In Ciad 16 persone sono state uccise da un drone che ha sconfinato dal Sudan

Una donna e un bambino in un campo per persone sudanesi rifugiate in transito da Tiné, in Ciad, il 21 febbraio 2026 (Dan Kitwood/Getty Images)
Una donna e un bambino in un campo per persone sudanesi rifugiate in transito da Tiné, in Ciad, il 21 febbraio 2026 (Dan Kitwood/Getty Images)

Nella città di Tiné, che si trova in Ciad sul confine con il Sudan, diverse persone sono state uccise da un drone esplosivo lanciato da un gruppo armato coinvolto nella guerra civile sudanese: secondo testimonianze fornite all’agenzia di stampa francese AFP i morti sarebbero 16. Secondo quanto detto da un funzionario locale, il drone ha colpito le persone riunite per una cerimonia funebre.

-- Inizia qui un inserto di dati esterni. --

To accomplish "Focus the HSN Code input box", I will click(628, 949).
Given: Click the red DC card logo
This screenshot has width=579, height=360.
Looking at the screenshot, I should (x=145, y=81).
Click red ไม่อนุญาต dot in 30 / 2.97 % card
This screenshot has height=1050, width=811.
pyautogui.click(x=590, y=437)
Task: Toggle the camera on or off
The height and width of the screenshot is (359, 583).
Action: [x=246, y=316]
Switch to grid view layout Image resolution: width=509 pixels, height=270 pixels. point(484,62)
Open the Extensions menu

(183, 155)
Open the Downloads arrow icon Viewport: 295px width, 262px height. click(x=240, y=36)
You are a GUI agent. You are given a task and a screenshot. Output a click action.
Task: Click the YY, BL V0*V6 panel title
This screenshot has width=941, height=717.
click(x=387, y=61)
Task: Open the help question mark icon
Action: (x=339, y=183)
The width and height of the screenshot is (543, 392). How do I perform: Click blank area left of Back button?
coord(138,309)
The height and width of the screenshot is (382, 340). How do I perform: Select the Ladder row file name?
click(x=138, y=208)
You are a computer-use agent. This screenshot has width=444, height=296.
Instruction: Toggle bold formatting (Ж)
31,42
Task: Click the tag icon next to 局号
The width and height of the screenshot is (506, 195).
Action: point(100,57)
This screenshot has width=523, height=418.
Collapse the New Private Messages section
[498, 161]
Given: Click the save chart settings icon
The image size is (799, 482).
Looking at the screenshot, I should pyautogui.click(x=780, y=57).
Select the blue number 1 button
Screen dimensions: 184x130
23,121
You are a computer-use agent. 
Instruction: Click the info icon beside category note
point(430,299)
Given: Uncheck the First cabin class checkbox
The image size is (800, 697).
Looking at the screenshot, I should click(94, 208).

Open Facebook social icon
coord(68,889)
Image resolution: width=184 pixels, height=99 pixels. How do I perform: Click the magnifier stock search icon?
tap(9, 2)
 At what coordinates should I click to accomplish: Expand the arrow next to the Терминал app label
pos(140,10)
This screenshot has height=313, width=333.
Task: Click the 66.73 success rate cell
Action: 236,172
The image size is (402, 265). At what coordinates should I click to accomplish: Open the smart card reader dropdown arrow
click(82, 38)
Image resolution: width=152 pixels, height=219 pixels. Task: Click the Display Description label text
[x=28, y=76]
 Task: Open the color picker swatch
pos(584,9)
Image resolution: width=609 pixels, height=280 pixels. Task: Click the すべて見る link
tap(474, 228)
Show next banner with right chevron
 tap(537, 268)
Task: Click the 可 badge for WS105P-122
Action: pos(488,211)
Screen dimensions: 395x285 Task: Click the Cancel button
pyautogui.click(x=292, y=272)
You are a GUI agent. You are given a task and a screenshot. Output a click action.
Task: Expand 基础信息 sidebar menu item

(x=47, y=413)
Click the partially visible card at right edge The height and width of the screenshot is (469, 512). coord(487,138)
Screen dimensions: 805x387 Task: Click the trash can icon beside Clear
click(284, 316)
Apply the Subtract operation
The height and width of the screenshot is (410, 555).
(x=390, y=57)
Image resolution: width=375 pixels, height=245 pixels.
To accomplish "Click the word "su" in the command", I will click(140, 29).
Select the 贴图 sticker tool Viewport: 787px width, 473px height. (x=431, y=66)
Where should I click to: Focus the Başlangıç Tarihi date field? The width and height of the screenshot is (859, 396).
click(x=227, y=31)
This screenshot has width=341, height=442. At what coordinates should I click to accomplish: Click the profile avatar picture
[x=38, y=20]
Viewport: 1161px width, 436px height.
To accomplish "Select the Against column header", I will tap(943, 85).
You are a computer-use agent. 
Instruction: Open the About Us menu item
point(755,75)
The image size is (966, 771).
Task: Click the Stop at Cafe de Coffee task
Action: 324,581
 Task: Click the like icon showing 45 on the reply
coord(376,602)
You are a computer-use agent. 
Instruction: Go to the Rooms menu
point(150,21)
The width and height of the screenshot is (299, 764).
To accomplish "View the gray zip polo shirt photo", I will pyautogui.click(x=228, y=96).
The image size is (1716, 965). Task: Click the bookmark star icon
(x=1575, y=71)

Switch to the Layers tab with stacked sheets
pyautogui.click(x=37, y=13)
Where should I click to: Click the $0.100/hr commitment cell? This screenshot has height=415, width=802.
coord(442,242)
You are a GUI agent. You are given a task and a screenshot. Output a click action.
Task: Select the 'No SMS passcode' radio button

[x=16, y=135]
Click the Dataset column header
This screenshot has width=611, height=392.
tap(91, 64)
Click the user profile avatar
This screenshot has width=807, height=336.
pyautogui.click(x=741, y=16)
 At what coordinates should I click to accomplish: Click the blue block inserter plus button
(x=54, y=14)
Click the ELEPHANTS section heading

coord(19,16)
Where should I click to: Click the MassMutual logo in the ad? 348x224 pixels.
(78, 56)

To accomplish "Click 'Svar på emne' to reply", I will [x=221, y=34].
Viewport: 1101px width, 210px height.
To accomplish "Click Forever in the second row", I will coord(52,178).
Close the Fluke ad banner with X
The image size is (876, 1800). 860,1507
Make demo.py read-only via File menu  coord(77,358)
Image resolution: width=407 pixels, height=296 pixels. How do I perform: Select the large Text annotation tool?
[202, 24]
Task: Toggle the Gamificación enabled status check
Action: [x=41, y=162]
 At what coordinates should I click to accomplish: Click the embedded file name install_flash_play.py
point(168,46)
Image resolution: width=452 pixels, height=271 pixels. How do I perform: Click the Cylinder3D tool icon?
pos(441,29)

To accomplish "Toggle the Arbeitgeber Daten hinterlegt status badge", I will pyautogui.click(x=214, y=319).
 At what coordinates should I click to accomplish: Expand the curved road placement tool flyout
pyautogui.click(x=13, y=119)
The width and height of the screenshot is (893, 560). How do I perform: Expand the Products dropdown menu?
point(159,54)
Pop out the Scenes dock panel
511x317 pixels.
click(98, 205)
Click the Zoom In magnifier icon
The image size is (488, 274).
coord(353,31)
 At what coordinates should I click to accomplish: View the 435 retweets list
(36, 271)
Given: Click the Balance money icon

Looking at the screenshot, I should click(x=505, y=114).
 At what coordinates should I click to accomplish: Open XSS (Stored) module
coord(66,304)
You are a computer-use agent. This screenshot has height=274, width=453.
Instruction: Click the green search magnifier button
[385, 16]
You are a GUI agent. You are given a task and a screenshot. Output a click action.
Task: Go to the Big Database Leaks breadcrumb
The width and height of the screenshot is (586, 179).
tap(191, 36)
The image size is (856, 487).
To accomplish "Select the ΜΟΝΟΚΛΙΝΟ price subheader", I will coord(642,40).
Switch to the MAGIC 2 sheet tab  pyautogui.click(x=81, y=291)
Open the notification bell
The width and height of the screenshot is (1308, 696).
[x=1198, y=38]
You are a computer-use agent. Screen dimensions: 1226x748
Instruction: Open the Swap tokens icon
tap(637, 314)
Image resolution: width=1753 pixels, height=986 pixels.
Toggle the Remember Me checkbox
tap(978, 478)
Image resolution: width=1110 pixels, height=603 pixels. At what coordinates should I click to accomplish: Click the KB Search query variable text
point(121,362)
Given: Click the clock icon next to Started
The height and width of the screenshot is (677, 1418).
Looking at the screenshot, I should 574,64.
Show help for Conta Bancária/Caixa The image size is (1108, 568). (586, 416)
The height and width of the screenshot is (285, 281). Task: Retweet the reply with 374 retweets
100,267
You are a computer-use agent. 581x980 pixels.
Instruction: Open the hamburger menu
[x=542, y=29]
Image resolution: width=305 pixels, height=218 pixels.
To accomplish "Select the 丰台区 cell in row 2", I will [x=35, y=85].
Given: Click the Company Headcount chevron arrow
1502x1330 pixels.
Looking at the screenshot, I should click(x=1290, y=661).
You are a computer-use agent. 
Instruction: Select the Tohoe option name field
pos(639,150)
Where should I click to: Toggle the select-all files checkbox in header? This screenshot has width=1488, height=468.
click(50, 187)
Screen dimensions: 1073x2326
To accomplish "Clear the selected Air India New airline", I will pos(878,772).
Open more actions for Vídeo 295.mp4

Una fonte militare ha detto che il drone apparteneva alle Forze di Supporto Rapido (RSF nell’acronimo inglese), la principale organizzazione armata che dal 2023 si oppone all’esercito regolare nella guerra civile sudanese. Le RSF hanno negato che il drone appartenesse a loro, e hanno incolpato dell’esercito regolare sudanese, contro cui stanno combattendo intensamente. Tiné confina con il Darfur, la parte del Sudan dove da mesi ci sono alcuni dei combattimenti più intensi della guerra.

Negli ultimi tre mesi altri 15 soldati e 8 civili sono stati uccisi a Tiné a causa della guerra in Sudan, secondo i dati raccolti da AFP, e a fine febbraio in città era già precipitato un razzo proveniente dal Sudan. A febbraio il capo della giunta militare del Ciad, Mahamat Déby Itno, aveva ordinato la chiusura del confine con il Sudan, lungo 1.400 chilometri e molto difficile da controllare.